Transcribe all the entries that follow, leaving nothing out.
+++ DATA FOR THIS TASK +++
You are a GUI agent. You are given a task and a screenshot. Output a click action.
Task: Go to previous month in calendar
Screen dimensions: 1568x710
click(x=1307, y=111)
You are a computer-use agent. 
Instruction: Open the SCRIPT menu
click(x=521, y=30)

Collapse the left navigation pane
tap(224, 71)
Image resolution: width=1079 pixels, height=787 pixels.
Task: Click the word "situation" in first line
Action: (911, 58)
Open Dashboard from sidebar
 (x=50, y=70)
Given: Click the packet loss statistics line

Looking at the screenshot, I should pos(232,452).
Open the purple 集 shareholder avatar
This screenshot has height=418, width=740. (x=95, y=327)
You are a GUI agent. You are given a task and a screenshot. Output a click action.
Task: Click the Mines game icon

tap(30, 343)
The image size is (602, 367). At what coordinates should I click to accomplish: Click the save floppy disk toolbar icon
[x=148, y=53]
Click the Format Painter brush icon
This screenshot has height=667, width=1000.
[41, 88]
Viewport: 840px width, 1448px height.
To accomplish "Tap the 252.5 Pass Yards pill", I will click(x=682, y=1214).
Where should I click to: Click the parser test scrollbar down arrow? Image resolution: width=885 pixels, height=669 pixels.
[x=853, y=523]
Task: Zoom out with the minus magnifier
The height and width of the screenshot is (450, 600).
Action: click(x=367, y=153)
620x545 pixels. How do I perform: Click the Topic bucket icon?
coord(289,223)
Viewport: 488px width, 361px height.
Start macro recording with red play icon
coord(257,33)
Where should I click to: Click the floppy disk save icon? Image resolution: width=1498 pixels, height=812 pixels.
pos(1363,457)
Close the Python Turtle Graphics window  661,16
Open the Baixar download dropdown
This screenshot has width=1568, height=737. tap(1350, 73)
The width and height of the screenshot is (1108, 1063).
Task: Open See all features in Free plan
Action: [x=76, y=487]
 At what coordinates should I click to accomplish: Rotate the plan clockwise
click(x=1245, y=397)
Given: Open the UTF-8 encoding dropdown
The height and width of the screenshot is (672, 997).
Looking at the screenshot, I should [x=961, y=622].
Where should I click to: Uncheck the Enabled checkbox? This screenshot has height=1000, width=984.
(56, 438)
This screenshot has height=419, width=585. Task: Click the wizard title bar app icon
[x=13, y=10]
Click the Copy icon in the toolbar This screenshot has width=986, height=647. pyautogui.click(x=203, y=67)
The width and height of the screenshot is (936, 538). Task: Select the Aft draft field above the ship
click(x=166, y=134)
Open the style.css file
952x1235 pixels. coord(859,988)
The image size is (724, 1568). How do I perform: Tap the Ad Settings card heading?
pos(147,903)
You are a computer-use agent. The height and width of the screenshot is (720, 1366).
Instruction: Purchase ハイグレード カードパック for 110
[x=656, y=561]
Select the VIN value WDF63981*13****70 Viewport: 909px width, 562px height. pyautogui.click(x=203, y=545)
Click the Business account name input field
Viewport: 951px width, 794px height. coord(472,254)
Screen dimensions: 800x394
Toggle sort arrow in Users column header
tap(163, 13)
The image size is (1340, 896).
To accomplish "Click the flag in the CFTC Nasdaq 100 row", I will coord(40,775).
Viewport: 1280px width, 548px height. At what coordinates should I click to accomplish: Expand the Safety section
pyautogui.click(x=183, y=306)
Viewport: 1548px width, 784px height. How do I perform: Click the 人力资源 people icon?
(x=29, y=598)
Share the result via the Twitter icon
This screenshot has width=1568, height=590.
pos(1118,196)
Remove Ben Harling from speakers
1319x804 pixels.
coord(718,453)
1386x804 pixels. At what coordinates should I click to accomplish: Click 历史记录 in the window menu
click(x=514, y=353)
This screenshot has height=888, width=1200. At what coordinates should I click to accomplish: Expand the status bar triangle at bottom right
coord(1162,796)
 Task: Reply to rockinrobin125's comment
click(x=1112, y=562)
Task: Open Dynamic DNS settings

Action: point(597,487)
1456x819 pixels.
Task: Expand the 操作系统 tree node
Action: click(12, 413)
+++
§ **YOUR RESPONSE**
You are a GUI agent. You are given a task and a screenshot. Output a click action.
Task: Go to previous month in calendar
Screen dimensions: 1568x710
click(x=1307, y=111)
You are a computer-use agent. 
Instruction: Open the SCRIPT menu
click(x=521, y=30)

Collapse the left navigation pane
tap(224, 71)
Image resolution: width=1079 pixels, height=787 pixels.
Task: Click the word "situation" in first line
Action: (911, 58)
Open Dashboard from sidebar
 (x=50, y=70)
Given: Click the packet loss statistics line

Looking at the screenshot, I should pos(232,452).
Open the purple 集 shareholder avatar
This screenshot has height=418, width=740. (x=95, y=327)
You are a GUI agent. You are given a task and a screenshot. Output a click action.
Task: Click the Mines game icon

tap(30, 343)
The image size is (602, 367). At what coordinates should I click to accomplish: Click the save floppy disk toolbar icon
[x=148, y=53]
Click the Format Painter brush icon
This screenshot has height=667, width=1000.
[41, 88]
Viewport: 840px width, 1448px height.
To accomplish "Tap the 252.5 Pass Yards pill", I will click(x=682, y=1214).
Where should I click to: Click the parser test scrollbar down arrow? Image resolution: width=885 pixels, height=669 pixels.
[x=853, y=523]
Task: Zoom out with the minus magnifier
The height and width of the screenshot is (450, 600).
Action: click(x=367, y=153)
620x545 pixels. How do I perform: Click the Topic bucket icon?
coord(289,223)
Viewport: 488px width, 361px height.
Start macro recording with red play icon
coord(257,33)
Where should I click to: Click the floppy disk save icon? Image resolution: width=1498 pixels, height=812 pixels.
pos(1363,457)
Close the Python Turtle Graphics window  661,16
Open the Baixar download dropdown
This screenshot has width=1568, height=737. tap(1350, 73)
The width and height of the screenshot is (1108, 1063).
Task: Open See all features in Free plan
Action: [x=76, y=487]
 At what coordinates should I click to accomplish: Rotate the plan clockwise
click(x=1245, y=397)
Given: Open the UTF-8 encoding dropdown
The height and width of the screenshot is (672, 997).
Looking at the screenshot, I should [x=961, y=622].
Where should I click to: Uncheck the Enabled checkbox? This screenshot has height=1000, width=984.
(56, 438)
This screenshot has height=419, width=585. Task: Click the wizard title bar app icon
[x=13, y=10]
Click the Copy icon in the toolbar This screenshot has width=986, height=647. pyautogui.click(x=203, y=67)
The width and height of the screenshot is (936, 538). Task: Select the Aft draft field above the ship
click(x=166, y=134)
Open the style.css file
952x1235 pixels. coord(859,988)
The image size is (724, 1568). How do I perform: Tap the Ad Settings card heading?
pos(147,903)
You are a computer-use agent. The height and width of the screenshot is (720, 1366).
Instruction: Purchase ハイグレード カードパック for 110
[x=656, y=561]
Select the VIN value WDF63981*13****70 Viewport: 909px width, 562px height. pyautogui.click(x=203, y=545)
Click the Business account name input field
Viewport: 951px width, 794px height. coord(472,254)
Screen dimensions: 800x394
Toggle sort arrow in Users column header
tap(163, 13)
The image size is (1340, 896).
To accomplish "Click the flag in the CFTC Nasdaq 100 row", I will coord(40,775).
Viewport: 1280px width, 548px height. At what coordinates should I click to accomplish: Expand the Safety section
pyautogui.click(x=183, y=306)
Viewport: 1548px width, 784px height. How do I perform: Click the 人力资源 people icon?
(x=29, y=598)
Share the result via the Twitter icon
This screenshot has width=1568, height=590.
pos(1118,196)
Remove Ben Harling from speakers
1319x804 pixels.
coord(718,453)
1386x804 pixels. At what coordinates should I click to accomplish: Click 历史记录 in the window menu
click(x=514, y=353)
This screenshot has height=888, width=1200. At what coordinates should I click to accomplish: Expand the status bar triangle at bottom right
coord(1162,796)
 Task: Reply to rockinrobin125's comment
click(x=1112, y=562)
Task: Open Dynamic DNS settings

Action: point(597,487)
1456x819 pixels.
Task: Expand the 操作系统 tree node
Action: click(12, 413)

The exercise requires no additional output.